In their famous “Privileged Planet” hypothesis, Jay W. Richards and Guillermo Gonzales note that many features of the earth are improbable in ways that not only make life possible, but which also provide humanity with the opportunity to make scientific discoveries and observe the cosmos around us. They argue that such an arrangement indicates that our universe is “designed for discovery”—and the moon is a great example of that design.
As anyone who has ever witnessed one can attest, a total solar eclipse is a marvel to experience. As the moon covers the sun and leaves a portion of the earth in shadow, it is as if day has turned to night. Stars appear in the sky, nocturnal songbirds begin their melodies, and a unique 360° “sunset” effect is seen all around the horizon, framing the darkened sky above. And at the focal point of the eclipse, where the sun should be, one sees what appears to be a black hole in the firmament—the dark, featureless silhouette of the moon, perfectly blocking the sun and wearing the normally invisible solar corona like a crown.
Such sights are only possible because of a highly improbable combination of factors: a moon that is just the right size and just the right distance and in just the right position. No other planet in the solar system enjoys such views, and yet they occur regularly on the one planet with intelligent beings capable of appreciating them and learning from them.
Events such as eclipses point us to the moon’s purpose and design. God declares in the pages of Genesis that He established the moon as a part of His celestial system, with the sun and stars, to “be for signs and seasons, and for days and years” (Genesis 1:14). As the “lesser light to rule the night” (v. 16), the moon and its cycles provide man with an instrument to note and measure the passage of time.
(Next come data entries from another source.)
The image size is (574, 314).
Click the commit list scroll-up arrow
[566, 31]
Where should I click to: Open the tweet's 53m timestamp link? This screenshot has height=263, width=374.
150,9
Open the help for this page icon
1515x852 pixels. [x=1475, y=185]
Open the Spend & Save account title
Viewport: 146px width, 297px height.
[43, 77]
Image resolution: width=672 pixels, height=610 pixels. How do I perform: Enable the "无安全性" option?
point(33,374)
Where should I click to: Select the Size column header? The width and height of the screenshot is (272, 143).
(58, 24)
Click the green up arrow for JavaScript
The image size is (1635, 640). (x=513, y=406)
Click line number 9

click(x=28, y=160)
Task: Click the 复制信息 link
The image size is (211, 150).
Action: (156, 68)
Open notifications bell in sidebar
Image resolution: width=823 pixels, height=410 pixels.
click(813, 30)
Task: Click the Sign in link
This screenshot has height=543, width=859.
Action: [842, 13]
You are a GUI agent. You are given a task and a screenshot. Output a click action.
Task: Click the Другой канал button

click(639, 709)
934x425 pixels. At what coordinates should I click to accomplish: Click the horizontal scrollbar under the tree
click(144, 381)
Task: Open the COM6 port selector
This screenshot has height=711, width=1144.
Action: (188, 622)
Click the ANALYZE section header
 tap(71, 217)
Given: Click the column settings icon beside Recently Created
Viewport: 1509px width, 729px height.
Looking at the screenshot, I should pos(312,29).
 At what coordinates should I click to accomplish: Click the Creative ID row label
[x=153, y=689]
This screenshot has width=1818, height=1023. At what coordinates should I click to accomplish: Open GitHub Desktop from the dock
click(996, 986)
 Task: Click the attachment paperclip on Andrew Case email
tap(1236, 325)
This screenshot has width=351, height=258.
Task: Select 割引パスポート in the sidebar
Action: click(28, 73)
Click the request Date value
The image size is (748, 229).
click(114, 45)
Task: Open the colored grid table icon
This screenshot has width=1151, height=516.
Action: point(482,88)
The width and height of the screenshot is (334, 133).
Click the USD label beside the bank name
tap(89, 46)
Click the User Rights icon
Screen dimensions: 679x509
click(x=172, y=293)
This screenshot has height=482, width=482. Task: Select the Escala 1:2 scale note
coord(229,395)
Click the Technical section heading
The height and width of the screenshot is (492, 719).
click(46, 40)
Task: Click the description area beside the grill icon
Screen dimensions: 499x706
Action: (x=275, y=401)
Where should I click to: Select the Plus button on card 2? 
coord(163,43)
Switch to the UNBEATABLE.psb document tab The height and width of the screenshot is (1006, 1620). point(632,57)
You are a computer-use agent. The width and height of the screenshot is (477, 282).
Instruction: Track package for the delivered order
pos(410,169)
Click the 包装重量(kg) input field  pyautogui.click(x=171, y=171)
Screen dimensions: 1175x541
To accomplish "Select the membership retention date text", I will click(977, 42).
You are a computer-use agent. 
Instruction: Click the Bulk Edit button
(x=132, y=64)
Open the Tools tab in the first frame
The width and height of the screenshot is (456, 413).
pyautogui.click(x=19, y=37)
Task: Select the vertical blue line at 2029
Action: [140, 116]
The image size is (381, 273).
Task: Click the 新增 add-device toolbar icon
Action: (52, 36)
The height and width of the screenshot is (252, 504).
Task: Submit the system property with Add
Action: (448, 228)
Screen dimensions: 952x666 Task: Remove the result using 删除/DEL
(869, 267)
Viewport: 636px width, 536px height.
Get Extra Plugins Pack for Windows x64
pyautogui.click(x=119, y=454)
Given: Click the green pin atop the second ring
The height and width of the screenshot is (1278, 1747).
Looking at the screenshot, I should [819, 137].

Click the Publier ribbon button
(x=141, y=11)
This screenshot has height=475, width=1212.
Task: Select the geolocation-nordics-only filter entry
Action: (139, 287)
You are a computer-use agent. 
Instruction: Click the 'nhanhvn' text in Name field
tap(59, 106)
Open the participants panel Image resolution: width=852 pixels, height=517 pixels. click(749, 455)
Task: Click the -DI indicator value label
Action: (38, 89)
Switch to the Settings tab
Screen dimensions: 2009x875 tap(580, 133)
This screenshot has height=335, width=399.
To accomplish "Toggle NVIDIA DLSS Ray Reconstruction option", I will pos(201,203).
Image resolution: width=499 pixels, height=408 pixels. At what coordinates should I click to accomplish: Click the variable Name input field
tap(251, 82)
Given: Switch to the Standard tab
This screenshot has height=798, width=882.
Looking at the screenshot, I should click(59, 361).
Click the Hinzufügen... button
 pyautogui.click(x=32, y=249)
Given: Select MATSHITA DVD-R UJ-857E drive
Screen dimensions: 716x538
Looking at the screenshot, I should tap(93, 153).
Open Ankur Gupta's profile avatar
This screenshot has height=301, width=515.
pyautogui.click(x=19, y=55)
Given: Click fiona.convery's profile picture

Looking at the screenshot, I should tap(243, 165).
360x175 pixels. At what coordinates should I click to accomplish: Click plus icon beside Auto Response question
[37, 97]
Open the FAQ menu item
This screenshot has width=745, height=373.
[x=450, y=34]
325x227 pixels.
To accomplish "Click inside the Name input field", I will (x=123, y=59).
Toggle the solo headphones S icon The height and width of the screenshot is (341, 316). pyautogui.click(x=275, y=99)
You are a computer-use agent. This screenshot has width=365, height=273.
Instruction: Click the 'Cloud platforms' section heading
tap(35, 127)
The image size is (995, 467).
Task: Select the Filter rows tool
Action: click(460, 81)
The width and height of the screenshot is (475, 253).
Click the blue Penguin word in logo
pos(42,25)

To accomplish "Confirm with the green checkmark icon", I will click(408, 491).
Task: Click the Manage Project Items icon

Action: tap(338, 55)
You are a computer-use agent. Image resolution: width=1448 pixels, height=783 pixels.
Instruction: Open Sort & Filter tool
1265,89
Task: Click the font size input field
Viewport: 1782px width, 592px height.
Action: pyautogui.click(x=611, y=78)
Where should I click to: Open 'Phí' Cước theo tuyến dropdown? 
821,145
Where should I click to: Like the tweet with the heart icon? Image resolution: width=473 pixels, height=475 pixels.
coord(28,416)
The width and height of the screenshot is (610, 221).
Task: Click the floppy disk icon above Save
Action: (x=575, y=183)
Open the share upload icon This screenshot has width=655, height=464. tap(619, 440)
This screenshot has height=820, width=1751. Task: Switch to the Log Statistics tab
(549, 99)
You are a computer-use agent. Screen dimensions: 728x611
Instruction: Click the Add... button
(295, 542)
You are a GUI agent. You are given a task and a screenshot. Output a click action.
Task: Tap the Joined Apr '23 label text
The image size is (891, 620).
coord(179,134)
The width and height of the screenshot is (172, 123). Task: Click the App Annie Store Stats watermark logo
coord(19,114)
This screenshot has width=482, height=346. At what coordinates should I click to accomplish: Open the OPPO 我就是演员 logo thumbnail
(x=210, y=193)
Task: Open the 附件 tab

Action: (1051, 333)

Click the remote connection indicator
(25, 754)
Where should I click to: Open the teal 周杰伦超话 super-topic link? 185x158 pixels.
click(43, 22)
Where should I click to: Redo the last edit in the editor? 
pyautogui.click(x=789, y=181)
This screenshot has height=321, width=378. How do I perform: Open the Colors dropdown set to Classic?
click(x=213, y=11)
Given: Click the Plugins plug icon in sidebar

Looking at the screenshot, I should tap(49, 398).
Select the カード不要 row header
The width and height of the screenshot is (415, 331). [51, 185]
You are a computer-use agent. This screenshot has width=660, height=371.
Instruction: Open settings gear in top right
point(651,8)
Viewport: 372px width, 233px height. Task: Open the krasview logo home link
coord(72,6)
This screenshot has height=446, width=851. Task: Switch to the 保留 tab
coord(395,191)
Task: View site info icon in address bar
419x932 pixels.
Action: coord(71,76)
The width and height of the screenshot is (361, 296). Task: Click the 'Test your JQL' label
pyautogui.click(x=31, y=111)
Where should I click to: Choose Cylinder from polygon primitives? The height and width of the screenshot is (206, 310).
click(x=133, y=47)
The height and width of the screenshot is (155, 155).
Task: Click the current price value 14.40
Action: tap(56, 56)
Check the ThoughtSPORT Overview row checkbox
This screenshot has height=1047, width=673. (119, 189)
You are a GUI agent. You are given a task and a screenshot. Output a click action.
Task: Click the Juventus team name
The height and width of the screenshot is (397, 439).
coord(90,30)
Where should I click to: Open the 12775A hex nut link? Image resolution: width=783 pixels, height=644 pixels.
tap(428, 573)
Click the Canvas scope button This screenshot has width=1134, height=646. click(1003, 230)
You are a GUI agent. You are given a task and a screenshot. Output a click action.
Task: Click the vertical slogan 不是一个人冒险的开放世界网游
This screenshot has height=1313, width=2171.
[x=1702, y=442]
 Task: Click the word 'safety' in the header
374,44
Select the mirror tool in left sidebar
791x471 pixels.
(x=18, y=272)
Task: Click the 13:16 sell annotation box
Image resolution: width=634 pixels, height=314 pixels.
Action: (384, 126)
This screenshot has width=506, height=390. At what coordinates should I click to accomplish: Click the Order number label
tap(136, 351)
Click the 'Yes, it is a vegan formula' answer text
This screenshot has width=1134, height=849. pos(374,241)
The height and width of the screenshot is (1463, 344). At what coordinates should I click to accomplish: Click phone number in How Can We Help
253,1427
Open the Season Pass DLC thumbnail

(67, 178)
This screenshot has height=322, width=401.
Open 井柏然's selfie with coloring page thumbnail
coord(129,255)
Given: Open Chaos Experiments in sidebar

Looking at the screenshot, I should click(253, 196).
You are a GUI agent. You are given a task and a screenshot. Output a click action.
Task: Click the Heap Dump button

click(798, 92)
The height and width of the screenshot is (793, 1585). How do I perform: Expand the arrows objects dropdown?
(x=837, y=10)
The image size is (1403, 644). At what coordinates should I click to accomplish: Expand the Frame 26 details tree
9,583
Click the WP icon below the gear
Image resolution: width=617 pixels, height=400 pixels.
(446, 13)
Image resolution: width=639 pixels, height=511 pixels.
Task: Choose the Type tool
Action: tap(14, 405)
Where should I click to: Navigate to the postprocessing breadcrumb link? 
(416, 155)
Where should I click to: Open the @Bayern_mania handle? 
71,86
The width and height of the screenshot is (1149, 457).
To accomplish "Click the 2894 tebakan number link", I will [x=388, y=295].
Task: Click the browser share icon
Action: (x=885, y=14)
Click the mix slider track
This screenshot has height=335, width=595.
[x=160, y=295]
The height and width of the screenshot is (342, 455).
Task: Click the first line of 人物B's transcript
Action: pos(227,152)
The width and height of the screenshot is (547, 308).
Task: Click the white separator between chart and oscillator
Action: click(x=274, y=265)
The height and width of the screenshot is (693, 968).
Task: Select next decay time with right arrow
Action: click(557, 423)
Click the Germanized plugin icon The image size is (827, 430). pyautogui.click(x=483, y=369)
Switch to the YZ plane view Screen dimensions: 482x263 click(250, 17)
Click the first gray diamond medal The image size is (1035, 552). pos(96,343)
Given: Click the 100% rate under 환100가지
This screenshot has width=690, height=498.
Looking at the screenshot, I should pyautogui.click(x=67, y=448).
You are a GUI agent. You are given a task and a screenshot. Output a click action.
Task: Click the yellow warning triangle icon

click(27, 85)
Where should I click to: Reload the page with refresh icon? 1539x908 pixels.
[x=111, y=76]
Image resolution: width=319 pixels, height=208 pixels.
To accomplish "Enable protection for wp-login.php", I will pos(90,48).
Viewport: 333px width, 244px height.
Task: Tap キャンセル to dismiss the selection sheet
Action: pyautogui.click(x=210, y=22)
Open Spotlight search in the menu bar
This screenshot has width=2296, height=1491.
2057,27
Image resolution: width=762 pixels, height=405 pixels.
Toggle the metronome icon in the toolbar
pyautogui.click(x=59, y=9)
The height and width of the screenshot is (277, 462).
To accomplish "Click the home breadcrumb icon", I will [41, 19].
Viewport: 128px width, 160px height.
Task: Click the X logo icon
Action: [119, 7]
Some cultures have falsely worshipped it. But the moon is not to be worshipped as any sort of deity—rather, it should be appreciated as a gift to humanity, bestowed by One who is to be worshipped.
Mankind first set foot on the moon almost 50 years ago, but since the last Apollo mission in 1972, we have not visited again.
Yet the moon has continued to visit us. When the psalmist Ethan the Ezrahite was inspired to record the thoughts of God concerning the lineage of King David, he wrote, “It shall be established forever like the moon, even like the faithful witness in the sky” (Psalm 89:37). And a faithful witness it has been. All of human history has taken place on our planet while it has silently kept vigil above us—a witness obeying the ordinances appointed by its Maker (Jeremiah 31:35).
And in its careful design, its beneficial influence, and its precise placement, the moon serves as a witness to the compassion and care our Creator feels for the works of His hands.